## [Task inputs]
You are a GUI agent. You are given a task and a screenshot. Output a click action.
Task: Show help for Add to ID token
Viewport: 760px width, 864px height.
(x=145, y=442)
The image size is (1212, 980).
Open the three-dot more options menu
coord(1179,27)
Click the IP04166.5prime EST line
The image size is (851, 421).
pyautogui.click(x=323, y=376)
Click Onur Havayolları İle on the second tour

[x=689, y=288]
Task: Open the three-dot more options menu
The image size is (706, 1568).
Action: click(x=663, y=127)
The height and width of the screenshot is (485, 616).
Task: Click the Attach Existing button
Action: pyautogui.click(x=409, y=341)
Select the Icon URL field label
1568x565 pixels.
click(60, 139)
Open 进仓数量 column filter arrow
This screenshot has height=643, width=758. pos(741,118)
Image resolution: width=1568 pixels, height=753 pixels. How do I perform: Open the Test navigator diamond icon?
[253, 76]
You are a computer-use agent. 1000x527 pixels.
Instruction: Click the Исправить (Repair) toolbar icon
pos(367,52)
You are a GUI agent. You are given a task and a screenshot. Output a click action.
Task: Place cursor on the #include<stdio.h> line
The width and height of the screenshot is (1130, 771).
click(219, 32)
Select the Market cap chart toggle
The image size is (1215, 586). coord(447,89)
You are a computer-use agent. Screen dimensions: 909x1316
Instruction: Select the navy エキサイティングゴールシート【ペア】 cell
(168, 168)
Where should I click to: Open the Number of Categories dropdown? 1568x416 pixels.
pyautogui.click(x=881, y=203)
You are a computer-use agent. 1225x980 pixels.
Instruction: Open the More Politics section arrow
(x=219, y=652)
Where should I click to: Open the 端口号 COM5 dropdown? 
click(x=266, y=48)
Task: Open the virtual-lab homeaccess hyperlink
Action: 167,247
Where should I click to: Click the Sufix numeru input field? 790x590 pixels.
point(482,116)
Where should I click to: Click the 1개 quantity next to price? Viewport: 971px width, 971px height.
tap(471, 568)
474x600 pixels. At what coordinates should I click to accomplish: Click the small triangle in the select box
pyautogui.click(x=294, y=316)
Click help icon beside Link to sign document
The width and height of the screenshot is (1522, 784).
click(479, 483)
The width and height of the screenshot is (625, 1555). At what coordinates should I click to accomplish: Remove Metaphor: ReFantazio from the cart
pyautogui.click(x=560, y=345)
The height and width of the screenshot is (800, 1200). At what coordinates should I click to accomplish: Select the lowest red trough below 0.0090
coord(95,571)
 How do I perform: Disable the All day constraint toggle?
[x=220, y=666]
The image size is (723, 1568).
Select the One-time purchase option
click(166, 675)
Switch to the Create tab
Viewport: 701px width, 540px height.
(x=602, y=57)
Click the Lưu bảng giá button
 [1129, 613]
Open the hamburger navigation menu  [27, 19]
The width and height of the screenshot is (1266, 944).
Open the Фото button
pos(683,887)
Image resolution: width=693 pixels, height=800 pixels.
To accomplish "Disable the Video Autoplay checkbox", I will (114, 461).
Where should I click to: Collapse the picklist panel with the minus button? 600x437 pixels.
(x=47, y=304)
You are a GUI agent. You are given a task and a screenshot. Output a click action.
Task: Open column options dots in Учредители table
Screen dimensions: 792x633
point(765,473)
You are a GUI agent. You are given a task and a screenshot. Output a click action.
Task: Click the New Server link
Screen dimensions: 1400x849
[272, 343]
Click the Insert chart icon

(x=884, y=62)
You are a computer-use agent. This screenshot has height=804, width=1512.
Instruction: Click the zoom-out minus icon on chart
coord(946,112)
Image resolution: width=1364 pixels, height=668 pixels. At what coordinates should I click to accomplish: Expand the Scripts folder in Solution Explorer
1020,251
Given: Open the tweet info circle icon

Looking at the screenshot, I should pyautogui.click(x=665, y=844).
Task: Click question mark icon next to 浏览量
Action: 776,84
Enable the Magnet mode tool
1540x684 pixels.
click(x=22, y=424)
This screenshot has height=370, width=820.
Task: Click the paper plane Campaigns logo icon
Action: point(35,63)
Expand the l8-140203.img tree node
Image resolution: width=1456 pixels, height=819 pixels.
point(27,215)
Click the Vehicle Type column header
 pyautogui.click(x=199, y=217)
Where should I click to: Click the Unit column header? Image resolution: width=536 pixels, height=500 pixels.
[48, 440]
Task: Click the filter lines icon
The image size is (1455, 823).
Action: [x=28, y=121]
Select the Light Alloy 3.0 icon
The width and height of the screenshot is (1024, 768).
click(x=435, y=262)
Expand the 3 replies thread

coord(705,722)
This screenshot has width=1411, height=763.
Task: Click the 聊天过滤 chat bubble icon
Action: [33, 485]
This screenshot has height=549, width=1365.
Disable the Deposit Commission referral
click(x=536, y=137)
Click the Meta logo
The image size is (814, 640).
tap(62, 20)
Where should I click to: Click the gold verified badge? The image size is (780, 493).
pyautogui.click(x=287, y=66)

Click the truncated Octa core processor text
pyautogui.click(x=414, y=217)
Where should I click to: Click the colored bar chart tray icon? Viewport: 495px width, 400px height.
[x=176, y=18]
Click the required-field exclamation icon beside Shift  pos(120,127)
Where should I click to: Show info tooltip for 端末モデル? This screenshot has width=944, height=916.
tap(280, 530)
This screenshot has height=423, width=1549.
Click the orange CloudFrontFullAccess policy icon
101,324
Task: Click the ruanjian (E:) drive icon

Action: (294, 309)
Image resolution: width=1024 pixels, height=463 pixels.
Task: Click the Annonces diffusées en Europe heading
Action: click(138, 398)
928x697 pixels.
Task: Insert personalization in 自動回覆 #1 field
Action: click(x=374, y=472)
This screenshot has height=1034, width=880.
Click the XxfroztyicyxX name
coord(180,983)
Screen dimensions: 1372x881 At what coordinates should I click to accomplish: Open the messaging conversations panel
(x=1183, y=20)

## [Your objective]
Your task is to return the full listing exactly as it was given.

## [Answer to this problem]
You are a GUI agent. You are given a task and a screenshot. Output a click action.
Task: Show help for Add to ID token
Viewport: 760px width, 864px height.
(x=145, y=442)
The image size is (1212, 980).
Open the three-dot more options menu
coord(1179,27)
Click the IP04166.5prime EST line
The image size is (851, 421).
pyautogui.click(x=323, y=376)
Click Onur Havayolları İle on the second tour

[x=689, y=288]
Task: Open the three-dot more options menu
The image size is (706, 1568).
Action: click(x=663, y=127)
The height and width of the screenshot is (485, 616).
Task: Click the Attach Existing button
Action: pyautogui.click(x=409, y=341)
Select the Icon URL field label
1568x565 pixels.
click(60, 139)
Open 进仓数量 column filter arrow
This screenshot has height=643, width=758. pos(741,118)
Image resolution: width=1568 pixels, height=753 pixels. How do I perform: Open the Test navigator diamond icon?
[253, 76]
You are a computer-use agent. 1000x527 pixels.
Instruction: Click the Исправить (Repair) toolbar icon
pos(367,52)
You are a GUI agent. You are given a task and a screenshot. Output a click action.
Task: Place cursor on the #include<stdio.h> line
The width and height of the screenshot is (1130, 771).
click(219, 32)
Select the Market cap chart toggle
The image size is (1215, 586). coord(447,89)
You are a computer-use agent. Screen dimensions: 909x1316
Instruction: Select the navy エキサイティングゴールシート【ペア】 cell
(168, 168)
Where should I click to: Open the Number of Categories dropdown? 1568x416 pixels.
pyautogui.click(x=881, y=203)
You are a computer-use agent. 1225x980 pixels.
Instruction: Open the More Politics section arrow
(x=219, y=652)
Where should I click to: Open the 端口号 COM5 dropdown? 
click(x=266, y=48)
Task: Open the virtual-lab homeaccess hyperlink
Action: 167,247
Where should I click to: Click the Sufix numeru input field? 790x590 pixels.
point(482,116)
Where should I click to: Click the 1개 quantity next to price? Viewport: 971px width, 971px height.
tap(471, 568)
474x600 pixels. At what coordinates should I click to accomplish: Click the small triangle in the select box
pyautogui.click(x=294, y=316)
Click help icon beside Link to sign document
The width and height of the screenshot is (1522, 784).
click(479, 483)
The width and height of the screenshot is (625, 1555). At what coordinates should I click to accomplish: Remove Metaphor: ReFantazio from the cart
pyautogui.click(x=560, y=345)
The height and width of the screenshot is (800, 1200). At what coordinates should I click to accomplish: Select the lowest red trough below 0.0090
coord(95,571)
 How do I perform: Disable the All day constraint toggle?
[x=220, y=666]
The image size is (723, 1568).
Select the One-time purchase option
click(166, 675)
Switch to the Create tab
Viewport: 701px width, 540px height.
(x=602, y=57)
Click the Lưu bảng giá button
 [1129, 613]
Open the hamburger navigation menu  [27, 19]
The width and height of the screenshot is (1266, 944).
Open the Фото button
pos(683,887)
Image resolution: width=693 pixels, height=800 pixels.
To accomplish "Disable the Video Autoplay checkbox", I will (114, 461).
Where should I click to: Collapse the picklist panel with the minus button? 600x437 pixels.
(x=47, y=304)
You are a GUI agent. You are given a task and a screenshot. Output a click action.
Task: Open column options dots in Учредители table
Screen dimensions: 792x633
point(765,473)
You are a GUI agent. You are given a task and a screenshot. Output a click action.
Task: Click the New Server link
Screen dimensions: 1400x849
[272, 343]
Click the Insert chart icon

(x=884, y=62)
You are a computer-use agent. This screenshot has height=804, width=1512.
Instruction: Click the zoom-out minus icon on chart
coord(946,112)
Image resolution: width=1364 pixels, height=668 pixels. At what coordinates should I click to accomplish: Expand the Scripts folder in Solution Explorer
1020,251
Given: Open the tweet info circle icon

Looking at the screenshot, I should pyautogui.click(x=665, y=844).
Task: Click question mark icon next to 浏览量
Action: 776,84
Enable the Magnet mode tool
1540x684 pixels.
click(x=22, y=424)
This screenshot has height=370, width=820.
Task: Click the paper plane Campaigns logo icon
Action: point(35,63)
Expand the l8-140203.img tree node
Image resolution: width=1456 pixels, height=819 pixels.
point(27,215)
Click the Vehicle Type column header
 pyautogui.click(x=199, y=217)
Where should I click to: Click the Unit column header? Image resolution: width=536 pixels, height=500 pixels.
[48, 440]
Task: Click the filter lines icon
The image size is (1455, 823).
Action: [x=28, y=121]
Select the Light Alloy 3.0 icon
The width and height of the screenshot is (1024, 768).
click(x=435, y=262)
Expand the 3 replies thread

coord(705,722)
This screenshot has width=1411, height=763.
Task: Click the 聊天过滤 chat bubble icon
Action: [33, 485]
This screenshot has height=549, width=1365.
Disable the Deposit Commission referral
click(x=536, y=137)
Click the Meta logo
The image size is (814, 640).
tap(62, 20)
Where should I click to: Click the gold verified badge? The image size is (780, 493).
pyautogui.click(x=287, y=66)

Click the truncated Octa core processor text
pyautogui.click(x=414, y=217)
Where should I click to: Click the colored bar chart tray icon? Viewport: 495px width, 400px height.
[x=176, y=18]
Click the required-field exclamation icon beside Shift  pos(120,127)
Where should I click to: Show info tooltip for 端末モデル? This screenshot has width=944, height=916.
tap(280, 530)
This screenshot has height=423, width=1549.
Click the orange CloudFrontFullAccess policy icon
101,324
Task: Click the ruanjian (E:) drive icon

Action: (294, 309)
Image resolution: width=1024 pixels, height=463 pixels.
Task: Click the Annonces diffusées en Europe heading
Action: click(138, 398)
928x697 pixels.
Task: Insert personalization in 自動回覆 #1 field
Action: click(x=374, y=472)
This screenshot has height=1034, width=880.
Click the XxfroztyicyxX name
coord(180,983)
Screen dimensions: 1372x881 At what coordinates should I click to accomplish: Open the messaging conversations panel
(x=1183, y=20)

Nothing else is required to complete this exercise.